I was booked to do a number of shows on national television—CTV’s Canada AM, the CBC’s Sunday Morning—and the CBC radio syndicate, among others. Each cancelled at the last minute. Why? We can’t find out. My public-relations person, Pat Cairns, says she has never seen a media response like that. She’s astonished. It’s clear that not only my well-researched Arar story but everything else in the book—about the RCMP, Jean Chrétien, Brian Mulroney, Stephen Harper, and the state of Canada—is making too many people nervous.
Although the media is aware of what I have written, no one, to my knowledge, has bothered to confirm or refute what I report. To do so would only open a can of worms that no one—the government, political parties, or, especially, the mainstream media—wants to touch.

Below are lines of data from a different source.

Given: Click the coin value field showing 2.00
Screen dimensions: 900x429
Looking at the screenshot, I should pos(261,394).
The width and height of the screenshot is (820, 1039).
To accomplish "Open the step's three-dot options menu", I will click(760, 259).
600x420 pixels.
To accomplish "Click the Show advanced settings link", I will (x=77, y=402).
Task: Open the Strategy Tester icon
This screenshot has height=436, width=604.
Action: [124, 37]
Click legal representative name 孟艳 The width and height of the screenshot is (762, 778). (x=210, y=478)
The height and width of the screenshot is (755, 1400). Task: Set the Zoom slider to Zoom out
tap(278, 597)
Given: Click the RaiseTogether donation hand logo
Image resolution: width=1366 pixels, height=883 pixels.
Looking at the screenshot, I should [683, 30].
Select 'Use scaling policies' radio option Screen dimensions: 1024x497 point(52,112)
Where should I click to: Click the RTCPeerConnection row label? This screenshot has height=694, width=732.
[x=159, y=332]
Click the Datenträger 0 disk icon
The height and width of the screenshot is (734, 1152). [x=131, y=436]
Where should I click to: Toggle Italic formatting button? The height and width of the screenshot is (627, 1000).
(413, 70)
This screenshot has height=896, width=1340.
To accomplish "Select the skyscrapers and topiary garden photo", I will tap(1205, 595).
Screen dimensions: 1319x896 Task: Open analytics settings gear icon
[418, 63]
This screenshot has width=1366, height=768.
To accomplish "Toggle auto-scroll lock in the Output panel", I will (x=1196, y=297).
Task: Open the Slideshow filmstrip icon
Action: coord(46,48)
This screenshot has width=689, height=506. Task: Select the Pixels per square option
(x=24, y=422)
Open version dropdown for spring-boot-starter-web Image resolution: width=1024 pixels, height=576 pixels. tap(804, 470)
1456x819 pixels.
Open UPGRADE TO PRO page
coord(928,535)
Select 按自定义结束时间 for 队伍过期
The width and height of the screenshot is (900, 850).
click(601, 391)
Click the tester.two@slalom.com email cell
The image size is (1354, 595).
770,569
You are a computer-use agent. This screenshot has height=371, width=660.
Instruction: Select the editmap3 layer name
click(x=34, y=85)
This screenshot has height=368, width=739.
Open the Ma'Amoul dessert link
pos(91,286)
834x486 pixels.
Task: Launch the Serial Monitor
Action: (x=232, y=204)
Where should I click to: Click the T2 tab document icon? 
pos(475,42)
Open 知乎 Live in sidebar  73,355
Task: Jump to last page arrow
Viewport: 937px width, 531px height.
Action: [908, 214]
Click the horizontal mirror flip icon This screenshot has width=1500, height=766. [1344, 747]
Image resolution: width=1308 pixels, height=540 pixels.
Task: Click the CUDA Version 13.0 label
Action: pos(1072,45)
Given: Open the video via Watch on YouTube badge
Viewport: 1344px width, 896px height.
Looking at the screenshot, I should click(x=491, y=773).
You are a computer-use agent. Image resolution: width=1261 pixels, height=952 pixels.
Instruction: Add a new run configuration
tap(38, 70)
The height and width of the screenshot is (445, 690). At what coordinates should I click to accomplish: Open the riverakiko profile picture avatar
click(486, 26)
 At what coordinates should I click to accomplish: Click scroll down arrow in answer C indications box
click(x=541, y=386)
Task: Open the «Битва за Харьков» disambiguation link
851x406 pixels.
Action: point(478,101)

Instead, the official Arar story is perpetuated ad nauseam as if I had written nothing. The CBC’s Anna Maria Tremonti was almost in tears in early November while interviewing Arar and his wife, Monia Mazigh, about her recently published memoirs.
An executive producer for The Hour said George Stroumboulopoulos wasn’t interested in my story, and a week later, on November 27, Stroumboulopoulos interviewed Arar and Mazigh again, promoting Mazigh’s book without ever popping a meaningful question about Arar’s mysterious past.
I have been tarred as a conspiracy theorist—the lowest of the low—which is the Canadian way of shooting the messenger. I’ve even heard reporters say that my Arar story is not credible because I do not have “official sources” confirming it, as if the government would admit to what it has done. Many of the facts I dug out were unknown to the original RCMP investigators in the Arar case, hidden from them by their own force. The great irony is that the Canadian media got sucked into the Arar story because it relied religiously only on official sources who manipulated it into a box. The facts speak for themselves—the emperor is in the buff.
Those who have read it tell me Dispersing the Fog is a powerful and important story about the way Canada works and who is pulling the strings.
My brave publisher at Key Porter Books believes Dispersing the Fog is a landmark work—an elephant in the room that cannot be ignored forever. Just how long it will take to break through this journalistic blockade is anyone’s guess.
Thank you for letting me take this shower in public. And no, I have no problems sleeping at night.